Exercise aim =>
Please rewrite these records, replacing "magnifier" with "magnifying glass" and leaving everything else unchanged.

───── Supplied material ─────

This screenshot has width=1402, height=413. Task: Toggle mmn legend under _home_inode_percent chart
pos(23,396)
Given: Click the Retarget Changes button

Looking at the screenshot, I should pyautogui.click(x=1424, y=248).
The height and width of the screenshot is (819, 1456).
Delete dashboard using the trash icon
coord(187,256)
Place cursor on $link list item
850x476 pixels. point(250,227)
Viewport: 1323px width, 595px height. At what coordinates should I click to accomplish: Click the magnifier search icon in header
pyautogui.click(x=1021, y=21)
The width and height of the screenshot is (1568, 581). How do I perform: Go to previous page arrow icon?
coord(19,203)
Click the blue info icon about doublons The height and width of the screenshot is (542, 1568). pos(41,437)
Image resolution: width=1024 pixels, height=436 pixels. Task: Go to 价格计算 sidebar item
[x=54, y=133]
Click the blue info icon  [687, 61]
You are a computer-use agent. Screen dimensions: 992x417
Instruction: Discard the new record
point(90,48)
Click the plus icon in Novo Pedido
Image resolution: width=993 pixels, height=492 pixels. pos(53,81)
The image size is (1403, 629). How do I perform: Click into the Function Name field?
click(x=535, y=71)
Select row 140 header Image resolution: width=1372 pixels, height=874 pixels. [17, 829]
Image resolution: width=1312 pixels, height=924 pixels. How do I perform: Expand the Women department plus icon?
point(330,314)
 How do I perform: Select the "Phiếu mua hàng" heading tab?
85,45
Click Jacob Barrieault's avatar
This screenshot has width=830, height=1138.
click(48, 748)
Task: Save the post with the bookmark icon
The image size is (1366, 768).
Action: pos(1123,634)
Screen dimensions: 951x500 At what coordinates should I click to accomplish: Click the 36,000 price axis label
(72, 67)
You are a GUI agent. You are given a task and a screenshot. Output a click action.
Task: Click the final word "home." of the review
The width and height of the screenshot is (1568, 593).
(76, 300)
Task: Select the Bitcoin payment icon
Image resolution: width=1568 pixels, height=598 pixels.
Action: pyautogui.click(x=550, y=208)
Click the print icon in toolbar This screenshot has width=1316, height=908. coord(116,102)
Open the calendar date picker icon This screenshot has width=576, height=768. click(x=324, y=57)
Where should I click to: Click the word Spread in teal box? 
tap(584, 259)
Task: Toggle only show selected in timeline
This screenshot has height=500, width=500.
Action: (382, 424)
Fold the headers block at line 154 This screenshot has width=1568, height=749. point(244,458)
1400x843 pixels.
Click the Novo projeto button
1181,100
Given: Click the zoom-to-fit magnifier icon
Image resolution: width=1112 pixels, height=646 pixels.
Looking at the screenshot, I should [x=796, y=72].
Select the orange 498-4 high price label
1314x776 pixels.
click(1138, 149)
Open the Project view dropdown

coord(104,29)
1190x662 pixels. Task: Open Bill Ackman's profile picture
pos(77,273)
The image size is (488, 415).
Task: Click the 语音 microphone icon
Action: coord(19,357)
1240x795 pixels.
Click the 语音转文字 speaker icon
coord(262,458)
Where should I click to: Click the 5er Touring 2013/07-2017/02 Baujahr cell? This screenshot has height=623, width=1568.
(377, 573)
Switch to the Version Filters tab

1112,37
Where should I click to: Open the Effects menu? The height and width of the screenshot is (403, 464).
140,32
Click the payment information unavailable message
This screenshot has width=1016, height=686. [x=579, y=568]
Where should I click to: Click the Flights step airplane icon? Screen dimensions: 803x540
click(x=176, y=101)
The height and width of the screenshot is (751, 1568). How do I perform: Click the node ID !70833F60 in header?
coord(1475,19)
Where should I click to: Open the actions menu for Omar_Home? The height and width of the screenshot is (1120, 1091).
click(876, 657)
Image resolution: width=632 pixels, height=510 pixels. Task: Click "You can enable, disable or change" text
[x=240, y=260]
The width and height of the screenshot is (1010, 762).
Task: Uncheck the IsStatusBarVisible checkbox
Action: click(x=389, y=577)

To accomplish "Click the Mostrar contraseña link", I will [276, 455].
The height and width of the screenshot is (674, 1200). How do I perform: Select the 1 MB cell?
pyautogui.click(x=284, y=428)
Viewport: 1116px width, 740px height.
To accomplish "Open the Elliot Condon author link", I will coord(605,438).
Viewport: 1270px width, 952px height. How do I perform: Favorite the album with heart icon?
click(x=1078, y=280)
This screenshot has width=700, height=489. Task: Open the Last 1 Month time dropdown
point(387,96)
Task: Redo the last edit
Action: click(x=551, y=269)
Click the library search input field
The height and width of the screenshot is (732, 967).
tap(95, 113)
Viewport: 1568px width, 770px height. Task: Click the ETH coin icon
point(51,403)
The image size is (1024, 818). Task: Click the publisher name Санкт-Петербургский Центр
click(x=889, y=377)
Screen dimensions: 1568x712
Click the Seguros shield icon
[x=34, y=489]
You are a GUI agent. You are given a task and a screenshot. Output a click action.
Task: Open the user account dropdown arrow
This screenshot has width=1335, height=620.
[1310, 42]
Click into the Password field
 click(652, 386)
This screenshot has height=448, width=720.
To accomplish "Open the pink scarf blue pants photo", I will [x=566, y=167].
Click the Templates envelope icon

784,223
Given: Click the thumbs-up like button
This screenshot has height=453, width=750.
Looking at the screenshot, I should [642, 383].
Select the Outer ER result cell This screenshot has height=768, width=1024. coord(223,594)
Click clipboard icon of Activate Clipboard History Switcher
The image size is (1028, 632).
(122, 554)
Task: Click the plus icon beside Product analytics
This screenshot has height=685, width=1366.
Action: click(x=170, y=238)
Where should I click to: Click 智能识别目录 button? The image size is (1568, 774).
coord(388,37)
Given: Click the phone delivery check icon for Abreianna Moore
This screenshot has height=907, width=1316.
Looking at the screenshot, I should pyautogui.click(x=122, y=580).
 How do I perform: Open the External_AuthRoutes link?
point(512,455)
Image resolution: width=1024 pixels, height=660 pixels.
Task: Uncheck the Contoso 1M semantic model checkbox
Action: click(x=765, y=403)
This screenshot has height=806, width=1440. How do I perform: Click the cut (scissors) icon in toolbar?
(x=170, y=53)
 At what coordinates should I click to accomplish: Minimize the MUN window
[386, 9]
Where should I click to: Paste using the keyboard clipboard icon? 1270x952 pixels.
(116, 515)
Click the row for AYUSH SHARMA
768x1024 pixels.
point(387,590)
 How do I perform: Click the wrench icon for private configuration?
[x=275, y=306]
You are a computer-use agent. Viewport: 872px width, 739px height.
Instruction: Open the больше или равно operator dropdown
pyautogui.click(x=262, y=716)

─────

Response to this exercise =>
This screenshot has width=1402, height=413. Task: Toggle mmn legend under _home_inode_percent chart
pos(23,396)
Given: Click the Retarget Changes button

Looking at the screenshot, I should pyautogui.click(x=1424, y=248).
The height and width of the screenshot is (819, 1456).
Delete dashboard using the trash icon
coord(187,256)
Place cursor on $link list item
850x476 pixels. point(250,227)
Viewport: 1323px width, 595px height. At what coordinates should I click to accomplish: Click the magnifying glass search icon in header
pyautogui.click(x=1021, y=21)
The width and height of the screenshot is (1568, 581). How do I perform: Go to previous page arrow icon?
coord(19,203)
Click the blue info icon about doublons The height and width of the screenshot is (542, 1568). pos(41,437)
Image resolution: width=1024 pixels, height=436 pixels. Task: Go to 价格计算 sidebar item
[x=54, y=133]
Click the blue info icon  [687, 61]
You are a computer-use agent. Screen dimensions: 992x417
Instruction: Discard the new record
point(90,48)
Click the plus icon in Novo Pedido
Image resolution: width=993 pixels, height=492 pixels. pos(53,81)
The image size is (1403, 629). How do I perform: Click into the Function Name field?
click(x=535, y=71)
Select row 140 header Image resolution: width=1372 pixels, height=874 pixels. [17, 829]
Image resolution: width=1312 pixels, height=924 pixels. How do I perform: Expand the Women department plus icon?
point(330,314)
 How do I perform: Select the "Phiếu mua hàng" heading tab?
85,45
Click Jacob Barrieault's avatar
This screenshot has width=830, height=1138.
click(48, 748)
Task: Save the post with the bookmark icon
The image size is (1366, 768).
Action: pos(1123,634)
Screen dimensions: 951x500 At what coordinates should I click to accomplish: Click the 36,000 price axis label
(72, 67)
You are a GUI agent. You are given a task and a screenshot. Output a click action.
Task: Click the final word "home." of the review
The width and height of the screenshot is (1568, 593).
(76, 300)
Task: Select the Bitcoin payment icon
Image resolution: width=1568 pixels, height=598 pixels.
Action: pyautogui.click(x=550, y=208)
Click the print icon in toolbar This screenshot has width=1316, height=908. coord(116,102)
Open the calendar date picker icon This screenshot has width=576, height=768. click(x=324, y=57)
Where should I click to: Click the word Spread in teal box? 
tap(584, 259)
Task: Toggle only show selected in timeline
This screenshot has height=500, width=500.
Action: (382, 424)
Fold the headers block at line 154 This screenshot has width=1568, height=749. point(244,458)
1400x843 pixels.
Click the Novo projeto button
1181,100
Given: Click the zoom-to-fit magnifying glass icon
Image resolution: width=1112 pixels, height=646 pixels.
Looking at the screenshot, I should [x=796, y=72].
Select the orange 498-4 high price label
1314x776 pixels.
click(1138, 149)
Open the Project view dropdown

coord(104,29)
1190x662 pixels. Task: Open Bill Ackman's profile picture
pos(77,273)
The image size is (488, 415).
Task: Click the 语音 microphone icon
Action: coord(19,357)
1240x795 pixels.
Click the 语音转文字 speaker icon
coord(262,458)
Where should I click to: Click the 5er Touring 2013/07-2017/02 Baujahr cell? This screenshot has height=623, width=1568.
(377, 573)
Switch to the Version Filters tab

1112,37
Where should I click to: Open the Effects menu? The height and width of the screenshot is (403, 464).
140,32
Click the payment information unavailable message
This screenshot has width=1016, height=686. [x=579, y=568]
Where should I click to: Click the Flights step airplane icon? Screen dimensions: 803x540
click(x=176, y=101)
The height and width of the screenshot is (751, 1568). How do I perform: Click the node ID !70833F60 in header?
coord(1475,19)
Where should I click to: Open the actions menu for Omar_Home? The height and width of the screenshot is (1120, 1091).
click(876, 657)
Image resolution: width=632 pixels, height=510 pixels. Task: Click "You can enable, disable or change" text
[x=240, y=260]
The width and height of the screenshot is (1010, 762).
Task: Uncheck the IsStatusBarVisible checkbox
Action: click(x=389, y=577)

To accomplish "Click the Mostrar contraseña link", I will [276, 455].
The height and width of the screenshot is (674, 1200). How do I perform: Select the 1 MB cell?
pyautogui.click(x=284, y=428)
Viewport: 1116px width, 740px height.
To accomplish "Open the Elliot Condon author link", I will coord(605,438).
Viewport: 1270px width, 952px height. How do I perform: Favorite the album with heart icon?
click(x=1078, y=280)
This screenshot has width=700, height=489. Task: Open the Last 1 Month time dropdown
point(387,96)
Task: Redo the last edit
Action: click(x=551, y=269)
Click the library search input field
The height and width of the screenshot is (732, 967).
tap(95, 113)
Viewport: 1568px width, 770px height. Task: Click the ETH coin icon
point(51,403)
The image size is (1024, 818). Task: Click the publisher name Санкт-Петербургский Центр
click(x=889, y=377)
Screen dimensions: 1568x712
Click the Seguros shield icon
[x=34, y=489]
You are a GUI agent. You are given a task and a screenshot. Output a click action.
Task: Open the user account dropdown arrow
This screenshot has width=1335, height=620.
[1310, 42]
Click into the Password field
 click(652, 386)
This screenshot has height=448, width=720.
To accomplish "Open the pink scarf blue pants photo", I will [x=566, y=167].
Click the Templates envelope icon

784,223
Given: Click the thumbs-up like button
This screenshot has height=453, width=750.
Looking at the screenshot, I should [642, 383].
Select the Outer ER result cell This screenshot has height=768, width=1024. coord(223,594)
Click clipboard icon of Activate Clipboard History Switcher
The image size is (1028, 632).
(122, 554)
Task: Click the plus icon beside Product analytics
This screenshot has height=685, width=1366.
Action: click(x=170, y=238)
Where should I click to: Click 智能识别目录 button? The image size is (1568, 774).
coord(388,37)
Given: Click the phone delivery check icon for Abreianna Moore
This screenshot has height=907, width=1316.
Looking at the screenshot, I should pyautogui.click(x=122, y=580).
 How do I perform: Open the External_AuthRoutes link?
point(512,455)
Image resolution: width=1024 pixels, height=660 pixels.
Task: Uncheck the Contoso 1M semantic model checkbox
Action: click(x=765, y=403)
This screenshot has height=806, width=1440. How do I perform: Click the cut (scissors) icon in toolbar?
(x=170, y=53)
 At what coordinates should I click to accomplish: Minimize the MUN window
[386, 9]
Where should I click to: Paste using the keyboard clipboard icon? 1270x952 pixels.
(116, 515)
Click the row for AYUSH SHARMA
768x1024 pixels.
point(387,590)
 How do I perform: Click the wrench icon for private configuration?
[x=275, y=306]
You are a computer-use agent. Viewport: 872px width, 739px height.
Instruction: Open the больше или равно operator dropdown
pyautogui.click(x=262, y=716)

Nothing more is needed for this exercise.